Y. pestis grows slowly in culture, with only pinpoint, gray-white translucent colonies on SBA after 24 hours, with little or no hemolysis. After 48 to72 hours of incubation, colonies have a raised, irregular "fried egg" appearance under magnification. Colonies are at times described as having a "hammered copper" shiny surface. Y. pestis grows as small, non-lactose fermenting colonies on MAC or EMB agar.
In broth, Y. pestis grows in clumps typically described as flocculant when the broth culture is not shaken. At 24 hours, the growth forms clumps that hang along the side of the tube. After 24 hours the growth settles to the bottom of the tube and is described as “cotton fluff.” Biochemical tests are negative for oxidase and urease, positive for catalase, and negative for indole. Automated identification systems may be misleading and report results as non-Y. pestis Enterobacteriaceae (e.g. Shigella, H2S-negative Salmonella, Acinetobacter or Y. pseudotuberculosis). (Wilmoth BA et al. Identification of Yersinia pestis by BBL Crystal Enteric/Nonfermenter Identification System. J Clin Microbiol. 1996 Nov;34:2829-30.)
In summary, isolates revealing the following characteristics should be suspected as Y. pestis and a reference laboratory should be consulted immediately:
Bipolar staining rod (Wright-Giemsa) on direct smear
Pinpoint colony at 24 h on SBA
Non-lactose fermenter, may not be visible on MAC or EMB at 24 h
Oxidase and urease negative
Growth often better at 28oC
Clinicians should be aware of the limitations of commercial identification systems, which rely on pre-determined algorithms that may not include differential tests adequate for accurate identification of less common pathogens, such as Y. pestis and F. tularensis. Clinicians should maintain open lines of communication with clinical microbiology laboratories to facilitate timely and accurate diagnosis of unusual infections. In addition, laboratory notification allows for the implementation of the laboratory’s biosafety plans. In a bioterrorism event, time to diagnosis is critical. Thus, it is also important for clinical laboratories to keep public health laboratories informed to avoid delays that may have serious public health implications.

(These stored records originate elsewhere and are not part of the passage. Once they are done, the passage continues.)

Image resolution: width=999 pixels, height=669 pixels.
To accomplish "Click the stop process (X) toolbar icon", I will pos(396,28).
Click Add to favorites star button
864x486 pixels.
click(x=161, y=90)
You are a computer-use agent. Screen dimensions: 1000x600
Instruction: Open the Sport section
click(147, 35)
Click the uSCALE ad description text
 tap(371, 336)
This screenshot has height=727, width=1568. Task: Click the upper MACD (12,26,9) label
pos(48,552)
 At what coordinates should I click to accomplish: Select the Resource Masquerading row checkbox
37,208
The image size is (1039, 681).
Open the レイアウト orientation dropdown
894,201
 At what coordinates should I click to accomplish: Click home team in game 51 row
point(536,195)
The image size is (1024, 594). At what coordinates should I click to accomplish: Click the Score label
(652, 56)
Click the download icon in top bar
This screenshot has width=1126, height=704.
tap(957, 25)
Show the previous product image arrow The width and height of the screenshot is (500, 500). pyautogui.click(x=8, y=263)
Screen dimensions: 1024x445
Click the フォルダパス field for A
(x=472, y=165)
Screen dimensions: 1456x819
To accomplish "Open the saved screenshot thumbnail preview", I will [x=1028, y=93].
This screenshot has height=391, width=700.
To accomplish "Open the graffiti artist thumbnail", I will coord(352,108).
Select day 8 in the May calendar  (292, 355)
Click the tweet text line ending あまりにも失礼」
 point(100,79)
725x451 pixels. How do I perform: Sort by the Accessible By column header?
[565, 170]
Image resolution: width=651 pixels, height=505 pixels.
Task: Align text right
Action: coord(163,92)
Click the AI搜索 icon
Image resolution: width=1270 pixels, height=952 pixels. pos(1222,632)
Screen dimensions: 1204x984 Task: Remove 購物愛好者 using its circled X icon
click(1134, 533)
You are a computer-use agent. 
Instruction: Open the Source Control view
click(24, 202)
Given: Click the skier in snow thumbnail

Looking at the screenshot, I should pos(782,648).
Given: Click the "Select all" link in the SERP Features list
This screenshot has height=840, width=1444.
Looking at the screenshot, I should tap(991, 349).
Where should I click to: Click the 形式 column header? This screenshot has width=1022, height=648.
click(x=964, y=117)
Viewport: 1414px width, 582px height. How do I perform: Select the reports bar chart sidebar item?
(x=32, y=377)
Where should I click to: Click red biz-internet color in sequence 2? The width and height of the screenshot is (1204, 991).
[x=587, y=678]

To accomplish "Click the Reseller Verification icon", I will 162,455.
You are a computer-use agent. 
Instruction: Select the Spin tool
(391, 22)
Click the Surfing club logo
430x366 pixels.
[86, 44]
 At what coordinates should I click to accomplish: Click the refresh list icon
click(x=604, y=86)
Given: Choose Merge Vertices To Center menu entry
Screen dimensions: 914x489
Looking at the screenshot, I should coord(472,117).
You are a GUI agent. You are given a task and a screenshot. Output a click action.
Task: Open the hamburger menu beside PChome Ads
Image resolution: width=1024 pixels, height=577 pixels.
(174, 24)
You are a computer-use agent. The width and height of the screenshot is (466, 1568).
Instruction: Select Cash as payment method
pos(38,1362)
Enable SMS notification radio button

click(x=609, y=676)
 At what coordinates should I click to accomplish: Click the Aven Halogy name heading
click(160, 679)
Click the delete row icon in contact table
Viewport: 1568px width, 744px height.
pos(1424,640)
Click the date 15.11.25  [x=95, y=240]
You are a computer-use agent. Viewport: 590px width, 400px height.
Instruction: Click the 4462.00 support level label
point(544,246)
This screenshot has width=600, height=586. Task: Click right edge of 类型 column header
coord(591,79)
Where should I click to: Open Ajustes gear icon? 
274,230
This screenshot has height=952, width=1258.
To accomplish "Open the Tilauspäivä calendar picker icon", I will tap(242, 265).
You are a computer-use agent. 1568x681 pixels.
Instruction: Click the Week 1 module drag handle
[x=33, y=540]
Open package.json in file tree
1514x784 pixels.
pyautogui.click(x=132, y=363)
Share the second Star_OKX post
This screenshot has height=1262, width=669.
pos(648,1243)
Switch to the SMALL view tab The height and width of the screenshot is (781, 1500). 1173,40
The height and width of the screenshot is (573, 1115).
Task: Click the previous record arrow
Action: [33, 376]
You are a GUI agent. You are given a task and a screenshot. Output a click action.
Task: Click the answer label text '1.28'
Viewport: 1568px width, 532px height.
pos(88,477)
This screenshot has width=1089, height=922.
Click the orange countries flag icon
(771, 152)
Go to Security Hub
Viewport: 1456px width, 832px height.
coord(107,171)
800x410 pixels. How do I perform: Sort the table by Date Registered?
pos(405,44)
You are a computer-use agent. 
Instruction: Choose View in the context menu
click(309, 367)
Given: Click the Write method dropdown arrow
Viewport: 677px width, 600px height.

FDA Approves Tamiflu for the Prevention of Influenza in Children Under Age 12
On 12/21/2005, the FDA approved the use of Tamiflu (oseltamivir phosphate) for prevention of seasonal influenza in children 1-12 years of age who had close contact with an infected individual (https://www.accessdata.fda.gov/drugsatfda_docs/nda/2005/021087Orig1s030.pdf). This is the 1st drug approved for prevention of both influenza A and B in children. Prior to this, Tamiflu was approved only for treatment of influenza in this age group.